L’Alto Vicentino si fa rivedere in avanti con il triangolo fra Rosati ed Epp, con quest’ultimo che per poco in scivolata non trova il pallone a due passi dalla porta di Raffaele Lo Conte. Sul ribaltamento di fronte, Pedrinho si presenta tutto solo davanti a Massafra ma il portiere di casa riesce a metterci una pezza ed evita che il blucerchiato possa concludere a rete. Al 31′ Galan infila un ottimo corridoio per Boaventura, Massafra esce in scivolata fuori dalla sua area ma colpisce la palla con un braccio: quarto fallo per l’Alto Vicentino e calcio di punizione ma soprattutto espulsione per Massafra e due minuti con l’uomo in più per la Sampdoria. Fra i pali va Ninic che sfodera ben tre grandi parate e tenendo i suoi a galla per quasi tutto il tempo di penalizzazione. A firmare il tris blucerchiato, proprio allo scadere dei due minuti, è Pedrinho con una rasoiata che s’infila in rete.
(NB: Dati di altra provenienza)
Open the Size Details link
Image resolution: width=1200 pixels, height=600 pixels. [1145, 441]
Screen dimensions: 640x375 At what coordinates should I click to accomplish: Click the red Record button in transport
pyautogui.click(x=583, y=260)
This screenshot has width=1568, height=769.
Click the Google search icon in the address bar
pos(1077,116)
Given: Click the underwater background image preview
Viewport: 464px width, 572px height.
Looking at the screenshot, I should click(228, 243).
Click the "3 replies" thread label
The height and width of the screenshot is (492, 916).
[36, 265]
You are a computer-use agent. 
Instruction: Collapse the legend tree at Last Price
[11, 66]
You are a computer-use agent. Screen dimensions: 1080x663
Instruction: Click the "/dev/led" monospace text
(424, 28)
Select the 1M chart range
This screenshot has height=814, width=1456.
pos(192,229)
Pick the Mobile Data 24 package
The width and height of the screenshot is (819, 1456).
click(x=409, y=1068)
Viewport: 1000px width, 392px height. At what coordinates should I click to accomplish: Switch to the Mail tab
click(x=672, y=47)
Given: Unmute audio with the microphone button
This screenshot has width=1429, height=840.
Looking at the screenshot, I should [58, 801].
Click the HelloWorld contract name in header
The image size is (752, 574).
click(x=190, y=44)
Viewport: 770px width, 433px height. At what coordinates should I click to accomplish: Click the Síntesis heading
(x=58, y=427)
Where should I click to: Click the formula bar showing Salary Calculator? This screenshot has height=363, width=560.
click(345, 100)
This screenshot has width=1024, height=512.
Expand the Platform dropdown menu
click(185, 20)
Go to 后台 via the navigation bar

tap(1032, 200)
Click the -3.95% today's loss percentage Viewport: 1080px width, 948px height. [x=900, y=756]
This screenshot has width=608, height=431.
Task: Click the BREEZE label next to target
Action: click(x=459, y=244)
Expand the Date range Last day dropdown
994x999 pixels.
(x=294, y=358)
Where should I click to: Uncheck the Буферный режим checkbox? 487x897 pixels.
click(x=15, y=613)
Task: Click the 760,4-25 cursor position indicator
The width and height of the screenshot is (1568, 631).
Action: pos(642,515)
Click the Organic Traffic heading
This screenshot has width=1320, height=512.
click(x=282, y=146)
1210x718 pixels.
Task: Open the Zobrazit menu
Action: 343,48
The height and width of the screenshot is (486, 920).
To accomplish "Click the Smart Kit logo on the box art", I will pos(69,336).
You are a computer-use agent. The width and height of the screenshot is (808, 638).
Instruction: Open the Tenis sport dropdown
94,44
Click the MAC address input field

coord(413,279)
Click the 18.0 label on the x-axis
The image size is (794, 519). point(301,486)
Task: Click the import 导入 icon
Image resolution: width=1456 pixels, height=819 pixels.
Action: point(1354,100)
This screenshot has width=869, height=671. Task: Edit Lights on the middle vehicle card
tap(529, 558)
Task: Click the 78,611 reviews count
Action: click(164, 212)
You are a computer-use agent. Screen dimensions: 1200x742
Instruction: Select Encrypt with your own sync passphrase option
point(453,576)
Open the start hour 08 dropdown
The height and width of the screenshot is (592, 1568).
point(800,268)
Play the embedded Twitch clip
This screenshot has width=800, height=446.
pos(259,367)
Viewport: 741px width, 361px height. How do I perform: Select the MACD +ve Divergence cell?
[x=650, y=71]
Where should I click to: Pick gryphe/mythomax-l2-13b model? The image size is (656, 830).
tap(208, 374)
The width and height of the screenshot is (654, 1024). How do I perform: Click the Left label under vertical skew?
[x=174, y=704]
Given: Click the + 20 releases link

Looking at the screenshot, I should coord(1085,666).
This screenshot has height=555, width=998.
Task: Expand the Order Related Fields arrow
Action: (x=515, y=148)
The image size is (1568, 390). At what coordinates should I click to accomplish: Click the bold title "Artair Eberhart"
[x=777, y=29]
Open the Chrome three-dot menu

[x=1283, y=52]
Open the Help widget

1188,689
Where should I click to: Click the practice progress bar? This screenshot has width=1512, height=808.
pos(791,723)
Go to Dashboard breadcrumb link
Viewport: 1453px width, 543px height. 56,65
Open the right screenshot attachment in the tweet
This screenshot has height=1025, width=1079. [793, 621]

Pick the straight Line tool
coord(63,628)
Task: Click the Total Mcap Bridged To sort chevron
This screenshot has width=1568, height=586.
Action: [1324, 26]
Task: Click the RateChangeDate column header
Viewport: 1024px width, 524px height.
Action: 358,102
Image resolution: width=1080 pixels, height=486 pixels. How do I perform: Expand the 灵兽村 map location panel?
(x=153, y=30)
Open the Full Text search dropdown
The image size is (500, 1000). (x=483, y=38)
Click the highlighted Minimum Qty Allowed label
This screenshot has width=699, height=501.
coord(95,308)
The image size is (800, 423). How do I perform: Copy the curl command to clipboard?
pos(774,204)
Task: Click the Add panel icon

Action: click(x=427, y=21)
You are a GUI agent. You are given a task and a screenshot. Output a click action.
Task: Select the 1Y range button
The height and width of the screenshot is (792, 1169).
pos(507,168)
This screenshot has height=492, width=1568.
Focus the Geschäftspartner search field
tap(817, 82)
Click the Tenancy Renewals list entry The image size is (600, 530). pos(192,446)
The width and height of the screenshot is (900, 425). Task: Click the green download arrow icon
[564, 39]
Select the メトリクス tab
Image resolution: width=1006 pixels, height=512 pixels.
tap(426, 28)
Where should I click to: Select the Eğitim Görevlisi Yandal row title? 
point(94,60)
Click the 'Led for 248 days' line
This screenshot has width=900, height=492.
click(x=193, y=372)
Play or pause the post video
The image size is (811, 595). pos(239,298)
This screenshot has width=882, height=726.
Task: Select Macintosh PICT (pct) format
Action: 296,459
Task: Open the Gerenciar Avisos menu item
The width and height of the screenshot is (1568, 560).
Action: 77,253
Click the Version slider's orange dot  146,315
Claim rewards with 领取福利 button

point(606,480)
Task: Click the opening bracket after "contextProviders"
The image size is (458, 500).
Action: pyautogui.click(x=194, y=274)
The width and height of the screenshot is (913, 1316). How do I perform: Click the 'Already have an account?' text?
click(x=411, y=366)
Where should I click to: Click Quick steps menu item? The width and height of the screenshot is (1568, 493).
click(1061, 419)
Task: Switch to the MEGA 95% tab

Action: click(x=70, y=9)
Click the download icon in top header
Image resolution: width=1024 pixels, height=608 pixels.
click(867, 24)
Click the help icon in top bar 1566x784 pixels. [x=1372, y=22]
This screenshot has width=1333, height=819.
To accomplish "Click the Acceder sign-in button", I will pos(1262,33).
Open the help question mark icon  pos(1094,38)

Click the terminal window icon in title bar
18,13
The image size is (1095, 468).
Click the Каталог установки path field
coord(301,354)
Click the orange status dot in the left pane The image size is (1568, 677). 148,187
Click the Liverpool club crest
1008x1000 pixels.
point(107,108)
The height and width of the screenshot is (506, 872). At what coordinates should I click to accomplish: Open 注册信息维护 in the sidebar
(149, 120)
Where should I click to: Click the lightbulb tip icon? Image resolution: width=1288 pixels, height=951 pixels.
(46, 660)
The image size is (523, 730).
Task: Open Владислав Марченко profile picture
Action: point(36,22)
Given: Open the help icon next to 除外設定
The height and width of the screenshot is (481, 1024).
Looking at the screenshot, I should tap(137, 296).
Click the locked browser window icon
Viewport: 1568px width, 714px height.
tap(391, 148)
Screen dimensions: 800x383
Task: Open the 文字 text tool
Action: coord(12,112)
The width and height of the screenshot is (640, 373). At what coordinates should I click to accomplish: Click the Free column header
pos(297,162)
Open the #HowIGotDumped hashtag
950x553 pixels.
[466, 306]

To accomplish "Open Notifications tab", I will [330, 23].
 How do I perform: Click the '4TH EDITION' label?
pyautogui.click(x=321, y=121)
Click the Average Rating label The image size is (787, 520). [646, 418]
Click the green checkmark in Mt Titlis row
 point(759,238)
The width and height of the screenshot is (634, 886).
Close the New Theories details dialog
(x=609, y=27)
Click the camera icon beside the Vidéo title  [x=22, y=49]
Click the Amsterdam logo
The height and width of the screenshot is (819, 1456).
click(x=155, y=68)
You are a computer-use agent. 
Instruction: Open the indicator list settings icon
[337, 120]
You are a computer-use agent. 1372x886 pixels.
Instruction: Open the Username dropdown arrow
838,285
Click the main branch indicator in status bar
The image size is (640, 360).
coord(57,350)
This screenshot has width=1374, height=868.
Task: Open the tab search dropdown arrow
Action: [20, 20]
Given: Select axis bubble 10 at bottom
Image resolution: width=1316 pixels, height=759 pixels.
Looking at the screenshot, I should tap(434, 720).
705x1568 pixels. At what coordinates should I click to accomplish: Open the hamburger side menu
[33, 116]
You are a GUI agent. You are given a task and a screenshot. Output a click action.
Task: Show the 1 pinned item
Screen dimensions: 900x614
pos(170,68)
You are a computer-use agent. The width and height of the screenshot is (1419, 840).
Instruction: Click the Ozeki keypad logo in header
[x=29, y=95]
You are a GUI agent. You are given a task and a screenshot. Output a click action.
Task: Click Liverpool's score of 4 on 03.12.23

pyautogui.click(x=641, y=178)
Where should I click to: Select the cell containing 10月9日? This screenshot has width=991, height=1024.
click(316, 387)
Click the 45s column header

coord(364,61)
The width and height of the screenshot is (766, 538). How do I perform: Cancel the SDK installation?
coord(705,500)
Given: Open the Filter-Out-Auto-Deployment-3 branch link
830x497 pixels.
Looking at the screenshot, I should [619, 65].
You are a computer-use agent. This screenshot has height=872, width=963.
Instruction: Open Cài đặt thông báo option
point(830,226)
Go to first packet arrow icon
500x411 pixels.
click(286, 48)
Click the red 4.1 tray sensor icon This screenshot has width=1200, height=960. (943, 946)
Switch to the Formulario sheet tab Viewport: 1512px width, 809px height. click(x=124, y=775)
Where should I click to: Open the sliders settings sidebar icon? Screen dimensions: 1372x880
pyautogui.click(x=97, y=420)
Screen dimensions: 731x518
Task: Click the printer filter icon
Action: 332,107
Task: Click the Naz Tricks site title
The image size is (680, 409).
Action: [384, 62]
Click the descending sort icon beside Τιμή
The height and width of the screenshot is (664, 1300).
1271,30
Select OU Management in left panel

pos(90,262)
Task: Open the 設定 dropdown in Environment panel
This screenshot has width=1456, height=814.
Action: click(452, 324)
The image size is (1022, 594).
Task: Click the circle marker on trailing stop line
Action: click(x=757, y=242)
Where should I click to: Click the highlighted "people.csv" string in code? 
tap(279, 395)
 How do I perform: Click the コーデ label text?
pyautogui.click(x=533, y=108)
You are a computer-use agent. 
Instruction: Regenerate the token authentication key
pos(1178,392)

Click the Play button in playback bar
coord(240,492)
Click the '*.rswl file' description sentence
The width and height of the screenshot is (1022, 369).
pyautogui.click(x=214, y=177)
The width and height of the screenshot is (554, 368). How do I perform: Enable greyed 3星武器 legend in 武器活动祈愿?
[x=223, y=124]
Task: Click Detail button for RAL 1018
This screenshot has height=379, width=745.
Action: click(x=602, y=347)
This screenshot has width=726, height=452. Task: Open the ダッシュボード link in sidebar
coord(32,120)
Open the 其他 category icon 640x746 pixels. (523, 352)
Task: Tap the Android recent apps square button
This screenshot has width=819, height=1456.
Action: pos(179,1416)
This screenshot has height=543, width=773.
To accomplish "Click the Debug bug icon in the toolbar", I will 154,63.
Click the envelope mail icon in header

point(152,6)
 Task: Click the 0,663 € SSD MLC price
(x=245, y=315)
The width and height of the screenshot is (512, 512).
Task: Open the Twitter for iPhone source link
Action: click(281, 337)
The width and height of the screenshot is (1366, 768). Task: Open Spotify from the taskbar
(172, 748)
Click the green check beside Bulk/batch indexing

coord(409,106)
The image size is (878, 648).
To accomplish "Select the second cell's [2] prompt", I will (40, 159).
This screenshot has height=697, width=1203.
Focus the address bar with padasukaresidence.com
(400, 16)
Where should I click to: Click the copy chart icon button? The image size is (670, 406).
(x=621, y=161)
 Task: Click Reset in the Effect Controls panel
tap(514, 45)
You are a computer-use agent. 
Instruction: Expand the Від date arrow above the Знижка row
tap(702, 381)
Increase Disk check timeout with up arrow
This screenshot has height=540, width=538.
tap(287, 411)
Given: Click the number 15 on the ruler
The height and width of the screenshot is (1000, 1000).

Nei tre minuti finali l’Alto Vicentino si gioca il tutto per tutto giocando col portiere di movimento ma a mettere l’accento finale sul match è Marco Boaventura che firma il 4-2 che regala 3 punti d’oro alla Sampdoria. La capolista Verona, nel frattempo, inciampa in casa contro il Città di Mestre e così i bluerchiati si riportano a -9 dalla vetta, rispondendo alle vittorie delle inseguitrici Leonardo, Lecco e Pordenone. Una vittoria, però, che più di ogni altra cosa conferma che questa squadra, questo gruppo non molla di un centimetro. Contro la sfortuna, contro le avversità e contro le assenze, noi ci siamo. E ci saremo fino alla fine! 

 ALTO VICENTINO-SAMPDORIA 2-4  (pt 2-1)

ALTO VICENTINO: Massafra, Assad, Antonazzi, Lacatena, Genovesi, Vidoto, Elia, Juanfran, De Rigo, Ninic, Epp, Rosati. All. Ferraro.

SAMPDORIA FUTSAL: Lo Conte, Marino, Santarello, Scigliano, Pastorello, Salamone, Pedrinho, Galan, Rossini, Saponara, Boaventura, Politano. All. Cipolla.

ARBITRI: Navarra di Carbonia e Calì di Caltanissetta – CRONO: Soligo di Castelfranco Veneto.

MARCATORI: 6'10'' Boaventura, 15'35'' Juanfran, 18'40'' Assad, 22'50'' Pedrinho, 32'50'' Pedrinho, 39'25'' Boaventura.